Stated goal:
List every electrode in the three-electrode configuration described in the corrosion-testing passage.

Document segment:
────────────────────

All biodegradation evaluations were carried out in SBF at 37 °C. Potentiodynamic polarization test was carried out by a potentiostat (302N, Metrohm Autolab, Netherlands). A conventional three-electrode configuration including a working electrode (AZ91 alloy), a saturated calomel electrode (control), and a platinum counter electrode was used. Potentiodynamic polarization curves were recorded by changing the voltage in the range of − 2.5 to 0 mV with a rate of 20 mV/s34. To establish dynamic equilibrium conditions, the specimens were immersed in SBF for 60 min before testing. To determine the corrosion current (icorr), the Tafel slopes were determined in the vicinity of the corrosion potential (Ecor)35 and used in the Stern–Geary relation36:

$$icorr = \frac{\beta a \cdot \beta c}{{2.303(\beta a + \beta c)Rp}}$$
(1)

βa and βc are the anodic and cathodic Tafel slopes, and Rp is the polarisation resistance that was obtained from the electrochemical impedance spectroscopy (EIS) technique. EIS was carried out at a 1 V DC potential (vs. the standard electrode). A sinusoidal potential amplitude (10 mV) in the frequency range of 0.1–105,000 Hz was applied. The acquired EIS data were fitted to an equivalent circuit by employing the ZView software (Scribner Associates Inc., USA).

To determine the rate of hydrogen evolution during biodegradation, cubic specimens with a volume of 1 cm3 were inserted in a transparent plastic syringe containing 60 mL SBF. The container was incubated at 37 °C for 15 days. The amount of hydrogen volume was then determined by measuring the volume change according to the procedure explained in Ref.37. Briefly, the volume of the released hydrogen was estimated from the below reaction:

$${\text{Mg }} + {\text{ 2H}}_{{2}} {\text{O}} \rightleftharpoons {\text{Mg}}^{{{2} + }} + {\text{ 2OH}}^{ - } + {\text{ H}}_{{2}}$$
(2)

────────────────────

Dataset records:
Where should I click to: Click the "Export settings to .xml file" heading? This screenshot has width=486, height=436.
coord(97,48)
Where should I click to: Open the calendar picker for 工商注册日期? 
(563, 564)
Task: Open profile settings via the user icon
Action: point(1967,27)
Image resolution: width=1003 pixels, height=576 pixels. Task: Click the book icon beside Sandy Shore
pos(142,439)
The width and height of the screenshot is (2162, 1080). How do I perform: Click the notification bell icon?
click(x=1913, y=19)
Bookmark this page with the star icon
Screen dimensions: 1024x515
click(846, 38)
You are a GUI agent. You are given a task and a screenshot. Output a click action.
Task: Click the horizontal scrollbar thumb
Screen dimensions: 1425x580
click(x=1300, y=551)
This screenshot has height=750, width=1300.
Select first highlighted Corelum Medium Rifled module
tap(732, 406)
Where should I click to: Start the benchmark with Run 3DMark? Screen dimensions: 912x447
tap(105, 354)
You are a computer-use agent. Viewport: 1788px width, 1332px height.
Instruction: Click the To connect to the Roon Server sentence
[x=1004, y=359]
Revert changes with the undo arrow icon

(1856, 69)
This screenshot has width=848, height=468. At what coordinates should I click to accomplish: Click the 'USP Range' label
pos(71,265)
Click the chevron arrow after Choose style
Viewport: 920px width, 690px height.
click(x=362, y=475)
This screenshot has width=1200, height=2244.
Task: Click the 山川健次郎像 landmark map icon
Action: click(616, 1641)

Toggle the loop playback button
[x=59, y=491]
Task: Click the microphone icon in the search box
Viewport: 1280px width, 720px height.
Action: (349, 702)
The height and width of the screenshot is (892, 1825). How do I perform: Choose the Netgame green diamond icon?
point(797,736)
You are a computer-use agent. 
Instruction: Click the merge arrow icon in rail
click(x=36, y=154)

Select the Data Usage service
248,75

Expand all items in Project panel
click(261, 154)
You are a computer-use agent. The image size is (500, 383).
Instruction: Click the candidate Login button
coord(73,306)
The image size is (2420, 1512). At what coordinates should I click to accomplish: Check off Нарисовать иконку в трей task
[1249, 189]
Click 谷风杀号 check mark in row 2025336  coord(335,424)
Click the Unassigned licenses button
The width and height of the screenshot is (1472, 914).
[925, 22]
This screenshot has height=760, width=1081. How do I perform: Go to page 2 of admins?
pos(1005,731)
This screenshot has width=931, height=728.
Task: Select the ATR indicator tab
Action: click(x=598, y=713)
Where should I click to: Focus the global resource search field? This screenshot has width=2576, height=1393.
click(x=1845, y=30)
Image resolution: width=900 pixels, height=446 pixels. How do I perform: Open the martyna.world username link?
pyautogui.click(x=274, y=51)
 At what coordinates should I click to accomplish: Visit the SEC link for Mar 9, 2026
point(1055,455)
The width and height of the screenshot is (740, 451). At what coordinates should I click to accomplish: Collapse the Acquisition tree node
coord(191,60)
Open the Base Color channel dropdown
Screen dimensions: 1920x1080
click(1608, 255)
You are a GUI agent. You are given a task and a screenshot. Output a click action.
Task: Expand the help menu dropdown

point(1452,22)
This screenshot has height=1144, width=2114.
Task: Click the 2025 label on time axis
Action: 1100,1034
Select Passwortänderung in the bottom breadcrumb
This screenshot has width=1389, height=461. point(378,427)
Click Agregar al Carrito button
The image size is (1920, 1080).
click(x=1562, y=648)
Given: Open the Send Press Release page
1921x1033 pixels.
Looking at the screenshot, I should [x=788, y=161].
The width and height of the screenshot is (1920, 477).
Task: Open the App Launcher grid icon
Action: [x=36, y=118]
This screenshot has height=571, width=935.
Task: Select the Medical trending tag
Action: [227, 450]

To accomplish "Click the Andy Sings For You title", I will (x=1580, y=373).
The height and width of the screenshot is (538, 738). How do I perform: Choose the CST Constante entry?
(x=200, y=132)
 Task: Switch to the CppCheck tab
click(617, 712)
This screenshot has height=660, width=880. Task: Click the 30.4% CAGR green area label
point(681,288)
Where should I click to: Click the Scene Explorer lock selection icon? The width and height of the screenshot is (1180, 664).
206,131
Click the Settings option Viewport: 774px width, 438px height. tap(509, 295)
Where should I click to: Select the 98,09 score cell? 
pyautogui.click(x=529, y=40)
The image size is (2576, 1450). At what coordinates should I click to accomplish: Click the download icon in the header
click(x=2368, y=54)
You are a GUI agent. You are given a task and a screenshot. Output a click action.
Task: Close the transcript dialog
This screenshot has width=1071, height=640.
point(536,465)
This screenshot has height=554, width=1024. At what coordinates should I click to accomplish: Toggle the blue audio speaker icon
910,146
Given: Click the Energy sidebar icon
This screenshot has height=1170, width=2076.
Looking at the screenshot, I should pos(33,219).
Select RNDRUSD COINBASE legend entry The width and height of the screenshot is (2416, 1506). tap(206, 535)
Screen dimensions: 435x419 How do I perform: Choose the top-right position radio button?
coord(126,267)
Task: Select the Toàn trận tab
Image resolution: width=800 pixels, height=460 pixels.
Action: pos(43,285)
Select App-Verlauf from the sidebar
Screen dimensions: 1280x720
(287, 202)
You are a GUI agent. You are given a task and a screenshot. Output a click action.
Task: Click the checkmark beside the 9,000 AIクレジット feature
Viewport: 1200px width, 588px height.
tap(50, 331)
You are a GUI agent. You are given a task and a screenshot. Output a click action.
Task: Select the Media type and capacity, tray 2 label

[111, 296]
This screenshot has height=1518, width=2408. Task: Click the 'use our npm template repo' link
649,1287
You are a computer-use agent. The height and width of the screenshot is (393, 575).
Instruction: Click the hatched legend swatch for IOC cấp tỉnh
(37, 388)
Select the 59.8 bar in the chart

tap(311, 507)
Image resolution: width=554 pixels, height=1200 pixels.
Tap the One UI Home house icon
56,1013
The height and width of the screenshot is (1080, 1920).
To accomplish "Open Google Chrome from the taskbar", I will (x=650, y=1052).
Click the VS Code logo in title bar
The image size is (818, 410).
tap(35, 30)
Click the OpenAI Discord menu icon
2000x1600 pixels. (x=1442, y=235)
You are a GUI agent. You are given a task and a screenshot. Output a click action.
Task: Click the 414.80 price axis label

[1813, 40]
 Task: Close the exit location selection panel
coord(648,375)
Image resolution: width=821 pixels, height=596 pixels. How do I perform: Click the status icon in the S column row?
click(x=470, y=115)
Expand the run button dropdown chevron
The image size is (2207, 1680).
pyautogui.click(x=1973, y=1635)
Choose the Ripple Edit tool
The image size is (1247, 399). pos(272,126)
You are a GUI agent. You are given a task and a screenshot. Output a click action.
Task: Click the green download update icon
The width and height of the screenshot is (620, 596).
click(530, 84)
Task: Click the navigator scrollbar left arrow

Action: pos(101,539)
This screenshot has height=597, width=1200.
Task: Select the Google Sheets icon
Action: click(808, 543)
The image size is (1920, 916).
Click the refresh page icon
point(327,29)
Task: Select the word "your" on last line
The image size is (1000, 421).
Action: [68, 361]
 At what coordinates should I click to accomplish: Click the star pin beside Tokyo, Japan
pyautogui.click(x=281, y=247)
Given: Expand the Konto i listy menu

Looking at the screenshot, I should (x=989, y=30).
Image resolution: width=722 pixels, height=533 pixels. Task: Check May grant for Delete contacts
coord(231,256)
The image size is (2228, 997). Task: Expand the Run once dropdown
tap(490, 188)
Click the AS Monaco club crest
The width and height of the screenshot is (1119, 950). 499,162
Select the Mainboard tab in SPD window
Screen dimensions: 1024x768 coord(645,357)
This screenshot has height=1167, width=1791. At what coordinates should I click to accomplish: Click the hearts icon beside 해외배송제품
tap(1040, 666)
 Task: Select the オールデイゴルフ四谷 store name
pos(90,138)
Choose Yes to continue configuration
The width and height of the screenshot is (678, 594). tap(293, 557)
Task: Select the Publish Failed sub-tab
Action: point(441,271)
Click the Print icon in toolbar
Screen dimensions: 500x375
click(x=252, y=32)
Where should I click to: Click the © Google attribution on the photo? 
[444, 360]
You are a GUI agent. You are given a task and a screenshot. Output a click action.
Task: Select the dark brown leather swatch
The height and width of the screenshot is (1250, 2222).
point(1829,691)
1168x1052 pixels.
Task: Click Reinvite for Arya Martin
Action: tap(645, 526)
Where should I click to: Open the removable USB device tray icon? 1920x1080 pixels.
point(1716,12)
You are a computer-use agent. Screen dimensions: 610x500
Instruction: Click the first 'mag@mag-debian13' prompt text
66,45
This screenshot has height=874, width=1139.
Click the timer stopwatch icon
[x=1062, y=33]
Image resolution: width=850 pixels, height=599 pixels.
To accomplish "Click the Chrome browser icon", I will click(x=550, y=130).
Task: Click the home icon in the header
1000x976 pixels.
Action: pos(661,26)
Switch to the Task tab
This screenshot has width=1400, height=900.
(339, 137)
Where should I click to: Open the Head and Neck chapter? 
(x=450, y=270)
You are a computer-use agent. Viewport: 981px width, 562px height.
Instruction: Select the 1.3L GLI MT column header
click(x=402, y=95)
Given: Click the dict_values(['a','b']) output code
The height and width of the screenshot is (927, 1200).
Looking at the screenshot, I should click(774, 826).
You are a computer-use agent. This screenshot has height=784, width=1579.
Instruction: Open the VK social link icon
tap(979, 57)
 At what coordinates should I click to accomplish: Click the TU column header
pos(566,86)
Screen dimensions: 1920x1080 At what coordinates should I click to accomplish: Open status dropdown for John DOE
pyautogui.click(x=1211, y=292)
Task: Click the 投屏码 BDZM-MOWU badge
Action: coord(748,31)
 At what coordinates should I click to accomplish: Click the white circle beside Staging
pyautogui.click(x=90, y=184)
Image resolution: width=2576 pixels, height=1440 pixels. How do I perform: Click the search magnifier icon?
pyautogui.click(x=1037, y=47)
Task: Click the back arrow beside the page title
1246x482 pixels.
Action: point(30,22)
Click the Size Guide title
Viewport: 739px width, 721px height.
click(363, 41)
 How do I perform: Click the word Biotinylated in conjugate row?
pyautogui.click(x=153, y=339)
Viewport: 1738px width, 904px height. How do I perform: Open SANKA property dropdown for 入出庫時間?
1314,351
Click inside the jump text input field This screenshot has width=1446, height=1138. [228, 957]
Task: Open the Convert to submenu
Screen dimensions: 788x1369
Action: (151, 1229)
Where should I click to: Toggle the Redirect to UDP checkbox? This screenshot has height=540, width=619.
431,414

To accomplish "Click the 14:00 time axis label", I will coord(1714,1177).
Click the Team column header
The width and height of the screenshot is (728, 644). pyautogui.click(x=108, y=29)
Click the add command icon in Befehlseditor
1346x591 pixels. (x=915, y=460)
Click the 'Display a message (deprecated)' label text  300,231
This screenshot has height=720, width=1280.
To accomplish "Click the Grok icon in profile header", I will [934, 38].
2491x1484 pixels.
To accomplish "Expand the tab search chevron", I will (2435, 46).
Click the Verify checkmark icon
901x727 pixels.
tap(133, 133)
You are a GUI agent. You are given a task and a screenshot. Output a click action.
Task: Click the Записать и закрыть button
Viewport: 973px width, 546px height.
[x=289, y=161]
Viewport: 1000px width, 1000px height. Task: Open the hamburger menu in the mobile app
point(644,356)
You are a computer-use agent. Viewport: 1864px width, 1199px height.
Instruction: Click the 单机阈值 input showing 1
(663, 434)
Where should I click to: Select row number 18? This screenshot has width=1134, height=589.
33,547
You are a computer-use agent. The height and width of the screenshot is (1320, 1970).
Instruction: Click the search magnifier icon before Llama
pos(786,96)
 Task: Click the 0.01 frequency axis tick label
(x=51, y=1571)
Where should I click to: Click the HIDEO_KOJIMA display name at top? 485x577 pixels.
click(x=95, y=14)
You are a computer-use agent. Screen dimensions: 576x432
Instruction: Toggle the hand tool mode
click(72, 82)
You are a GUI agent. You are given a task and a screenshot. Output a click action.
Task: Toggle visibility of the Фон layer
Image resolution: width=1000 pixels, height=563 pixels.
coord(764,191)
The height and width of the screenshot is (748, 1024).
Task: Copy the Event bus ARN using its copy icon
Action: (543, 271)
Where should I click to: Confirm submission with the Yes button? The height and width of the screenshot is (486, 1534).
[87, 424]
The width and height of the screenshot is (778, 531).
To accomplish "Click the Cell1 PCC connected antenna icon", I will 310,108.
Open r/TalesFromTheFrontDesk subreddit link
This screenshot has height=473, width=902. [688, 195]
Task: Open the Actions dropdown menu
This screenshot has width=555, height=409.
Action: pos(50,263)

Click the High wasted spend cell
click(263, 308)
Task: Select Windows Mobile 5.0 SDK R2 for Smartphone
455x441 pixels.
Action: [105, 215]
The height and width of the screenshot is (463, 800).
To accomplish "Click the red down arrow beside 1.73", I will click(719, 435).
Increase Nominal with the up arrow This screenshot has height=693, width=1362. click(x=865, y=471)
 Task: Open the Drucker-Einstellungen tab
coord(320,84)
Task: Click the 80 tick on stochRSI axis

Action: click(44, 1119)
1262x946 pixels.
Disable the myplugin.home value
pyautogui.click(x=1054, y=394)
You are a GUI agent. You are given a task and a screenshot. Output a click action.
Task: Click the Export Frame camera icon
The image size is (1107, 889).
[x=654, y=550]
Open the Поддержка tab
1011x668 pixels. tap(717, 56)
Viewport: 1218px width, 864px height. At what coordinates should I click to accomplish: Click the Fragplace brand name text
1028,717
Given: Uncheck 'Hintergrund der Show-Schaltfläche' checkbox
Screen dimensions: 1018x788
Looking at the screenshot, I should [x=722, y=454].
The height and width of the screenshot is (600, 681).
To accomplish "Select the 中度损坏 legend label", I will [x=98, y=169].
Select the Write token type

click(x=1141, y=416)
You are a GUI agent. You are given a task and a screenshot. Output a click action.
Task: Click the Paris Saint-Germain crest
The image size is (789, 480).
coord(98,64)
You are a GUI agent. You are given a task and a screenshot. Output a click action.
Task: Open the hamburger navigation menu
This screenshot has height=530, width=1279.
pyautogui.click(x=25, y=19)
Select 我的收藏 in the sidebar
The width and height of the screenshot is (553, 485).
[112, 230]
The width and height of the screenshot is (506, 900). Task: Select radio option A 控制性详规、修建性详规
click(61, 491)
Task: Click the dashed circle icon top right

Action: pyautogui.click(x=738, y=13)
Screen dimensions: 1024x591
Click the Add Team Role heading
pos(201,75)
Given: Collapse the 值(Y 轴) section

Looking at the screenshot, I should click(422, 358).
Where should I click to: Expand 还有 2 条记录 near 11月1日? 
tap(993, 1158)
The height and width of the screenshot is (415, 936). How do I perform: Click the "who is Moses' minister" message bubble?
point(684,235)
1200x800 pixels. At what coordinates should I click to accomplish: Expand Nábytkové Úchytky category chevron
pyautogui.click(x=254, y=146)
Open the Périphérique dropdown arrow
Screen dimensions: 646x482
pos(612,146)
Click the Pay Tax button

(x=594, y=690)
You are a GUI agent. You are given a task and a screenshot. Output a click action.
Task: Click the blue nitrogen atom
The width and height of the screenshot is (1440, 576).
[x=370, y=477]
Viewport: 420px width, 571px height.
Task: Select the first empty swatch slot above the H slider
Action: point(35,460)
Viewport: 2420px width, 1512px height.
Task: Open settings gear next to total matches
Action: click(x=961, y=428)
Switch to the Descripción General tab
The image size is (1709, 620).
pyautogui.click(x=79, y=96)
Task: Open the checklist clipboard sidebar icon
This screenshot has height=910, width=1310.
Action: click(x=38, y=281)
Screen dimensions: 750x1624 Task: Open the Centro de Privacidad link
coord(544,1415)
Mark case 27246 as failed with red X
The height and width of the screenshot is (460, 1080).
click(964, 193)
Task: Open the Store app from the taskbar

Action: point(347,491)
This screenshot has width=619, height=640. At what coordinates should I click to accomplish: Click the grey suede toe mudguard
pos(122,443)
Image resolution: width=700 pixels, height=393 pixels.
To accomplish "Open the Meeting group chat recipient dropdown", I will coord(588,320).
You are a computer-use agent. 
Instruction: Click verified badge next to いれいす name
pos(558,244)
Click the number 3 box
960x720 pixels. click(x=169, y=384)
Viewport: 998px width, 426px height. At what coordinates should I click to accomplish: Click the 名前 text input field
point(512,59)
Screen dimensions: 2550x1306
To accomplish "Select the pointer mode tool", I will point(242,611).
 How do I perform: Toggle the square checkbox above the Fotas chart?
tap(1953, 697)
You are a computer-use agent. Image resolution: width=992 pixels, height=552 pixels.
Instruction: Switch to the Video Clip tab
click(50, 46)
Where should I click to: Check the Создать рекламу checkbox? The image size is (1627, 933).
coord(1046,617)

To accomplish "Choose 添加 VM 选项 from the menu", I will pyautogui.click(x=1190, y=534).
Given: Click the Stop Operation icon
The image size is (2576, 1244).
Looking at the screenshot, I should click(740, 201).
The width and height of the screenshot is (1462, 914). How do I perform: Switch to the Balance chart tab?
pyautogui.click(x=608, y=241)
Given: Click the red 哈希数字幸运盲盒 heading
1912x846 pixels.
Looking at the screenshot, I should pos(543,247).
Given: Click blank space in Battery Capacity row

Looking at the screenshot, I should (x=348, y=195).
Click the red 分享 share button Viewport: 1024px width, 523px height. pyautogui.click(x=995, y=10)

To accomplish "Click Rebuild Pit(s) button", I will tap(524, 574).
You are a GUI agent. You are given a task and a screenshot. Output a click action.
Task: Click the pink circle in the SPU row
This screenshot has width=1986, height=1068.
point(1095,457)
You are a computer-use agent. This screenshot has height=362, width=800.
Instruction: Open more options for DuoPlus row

────────────────────

Correct answer:
- Working electrode (AZ91 alloy)
- Saturated calomel electrode
- Platinum counter electrode